Tuesday 20th November, 2007
The strengthening and expansion of Pakistani soldiers on the border would require higher approval and would involve a paramilitary force of approximately 85,000 tribal soldiers.
The build up would also dramatically increase U.S. presence and influence in the region, and cost of over US$350 million.
Critics are concerned weapons given to Pakistani soldiers could eventually find their way to Taliban and al-Qaeda forces, who have similar ethnic ties to some of the soldiers.
The United States now has only about 50 troops in Pakistan.
Pentagon Draws Up Plans for Pakistani Fighting Corps
By AGENCE FRANCE-PRESSE, WASHINGTON
Posted 11/19/07 19:31
The Pentagon plans to train and equip an expanded paramilitary force in Pakistan’s tribal areas in a major effort to counter the growing strength of al-QaIda and Taliban forces, officials said Nov. 19.
U.S. Army troops will be used to train the Pakistani Frontier Corps at a new center in the tribal areas that border Afghanistan, said Pentagon press secretary Geoff Morrell.
The efforts come amid political instability in nuclear-armed Pakistan under President Pervez Musharraf and mounting U.S. concerns over the spread of Islamic militancy.
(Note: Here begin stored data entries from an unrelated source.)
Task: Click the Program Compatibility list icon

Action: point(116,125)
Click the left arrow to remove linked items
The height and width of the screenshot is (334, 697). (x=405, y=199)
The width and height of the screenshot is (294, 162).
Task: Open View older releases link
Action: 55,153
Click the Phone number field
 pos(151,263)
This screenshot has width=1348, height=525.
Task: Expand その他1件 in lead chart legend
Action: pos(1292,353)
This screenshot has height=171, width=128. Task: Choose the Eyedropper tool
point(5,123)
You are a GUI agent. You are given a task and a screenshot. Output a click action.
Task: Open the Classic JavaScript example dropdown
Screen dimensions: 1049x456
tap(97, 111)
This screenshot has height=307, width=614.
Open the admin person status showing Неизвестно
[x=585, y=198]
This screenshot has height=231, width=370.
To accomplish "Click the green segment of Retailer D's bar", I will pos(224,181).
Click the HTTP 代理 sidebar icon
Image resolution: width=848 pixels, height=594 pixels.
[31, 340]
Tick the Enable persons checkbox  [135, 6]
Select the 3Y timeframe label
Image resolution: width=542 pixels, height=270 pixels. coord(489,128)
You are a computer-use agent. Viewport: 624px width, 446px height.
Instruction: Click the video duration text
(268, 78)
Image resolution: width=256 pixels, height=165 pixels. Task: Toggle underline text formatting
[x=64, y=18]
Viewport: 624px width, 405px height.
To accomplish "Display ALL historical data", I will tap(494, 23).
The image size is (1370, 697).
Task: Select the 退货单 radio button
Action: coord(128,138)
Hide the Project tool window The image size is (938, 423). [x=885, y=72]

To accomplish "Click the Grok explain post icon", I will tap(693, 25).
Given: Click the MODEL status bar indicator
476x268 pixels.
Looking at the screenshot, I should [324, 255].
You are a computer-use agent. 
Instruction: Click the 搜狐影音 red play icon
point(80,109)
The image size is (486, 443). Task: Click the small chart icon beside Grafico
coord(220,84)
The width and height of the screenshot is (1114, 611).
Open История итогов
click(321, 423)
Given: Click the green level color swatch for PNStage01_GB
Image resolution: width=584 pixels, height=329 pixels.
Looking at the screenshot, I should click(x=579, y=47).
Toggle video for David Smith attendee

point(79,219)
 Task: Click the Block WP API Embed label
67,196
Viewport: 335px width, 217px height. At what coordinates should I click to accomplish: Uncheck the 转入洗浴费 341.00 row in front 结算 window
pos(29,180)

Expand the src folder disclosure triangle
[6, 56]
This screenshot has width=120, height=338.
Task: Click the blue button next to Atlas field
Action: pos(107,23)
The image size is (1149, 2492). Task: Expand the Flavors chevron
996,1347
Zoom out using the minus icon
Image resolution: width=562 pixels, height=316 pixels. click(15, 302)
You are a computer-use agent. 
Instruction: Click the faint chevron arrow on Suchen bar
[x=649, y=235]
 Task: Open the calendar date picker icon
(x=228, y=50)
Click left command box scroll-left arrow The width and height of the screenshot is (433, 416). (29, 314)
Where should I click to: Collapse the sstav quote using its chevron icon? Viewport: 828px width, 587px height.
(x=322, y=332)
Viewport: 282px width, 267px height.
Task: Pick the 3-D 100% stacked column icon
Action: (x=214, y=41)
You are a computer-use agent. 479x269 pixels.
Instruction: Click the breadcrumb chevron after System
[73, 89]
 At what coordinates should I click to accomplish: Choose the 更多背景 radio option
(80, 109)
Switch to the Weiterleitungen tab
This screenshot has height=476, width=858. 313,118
It was unclear how many military trainers will be required, but any increase would significantly boost the U.S. military presence in Pakistan, which currently numbers only about 50 military personnel, including embassy guards.
It also marks a shift in favor of a locally recruited paramilitary force that many have considered unreliable because it is drawn from Pashtun tribes sympathetic to the Taliban.
“We believe that, particularly in this part of Pakistan, it is more effective to work with a force raised from locals than it is to work with the Pak army,” Morrell said.
The Pakistani army, he said, “is not viewed with the same kind of respect in that part of the country as is the Frontier Corps, which is comprised of people who know the language and who have grown up in the area, and have relations with tribal leaders there.”
The Pentagon actually began investing in the Frontier Corps in fiscal year 2007, when the 80,000 member force was expanded by eight battalions and supplied with U.S. helmets and vests, Morrell said.
Plans call for the addition of four more battalions in fiscal year 2008, the establishment of joint Pakistani-Afghan surveillance stations along the border, and establishment of the joint training center.
The Pakistani military will provide weapons and ammunition for the force, he said. But the US military will train the force and provide it non-lethal equipment, he said.
“The Pakistani government is totally on board with this,” Morrell said.
It was unclear how much the five year security program will cost, but Morrell said the Pentagon is seeking 97 million dollars for this fiscal year.
It spent 52.6 million dollars on the force in fiscal 2007.
The New York Times, which reported Nov. 19 on the Pentagon plans, put the cost for the Frontier Corps expansion at about $350 million over several years.
“Our initiatives this year will be to develop four new battalions, to establish headquarters for those battalions, (and) integrate those border surveillance centers,” Morrell said.
He said it is not known how many U.S. Army trainers will be available because they are in high demand. So the Pentagon is looking to use foreign military trainers as well, he said.
U.S. military training of the Pakistani military has been limited until now to air assault training, said Bryan Whitman, another Pentagon spokesman, who said U.S. funding for that fell from 27 million in fiscal year 2006 to 5.3 million in fiscal 2007.
Additionally, the U.S. Special Operations Command is developing separate plans to increase the counter-terrorism cooperation with the Pakistani military and to boost their capabilities, Whitman said.
But that has not yet been sent up the military chain of the command for approval, he said.
The planning stems from a visit to Pakistan in August by Vice Adm. Eric Olson, the head of the command.
It involved “capabilities that would help pursue the type of disruptive influences that are in Pakistan, without going into specifics,” Whitman said.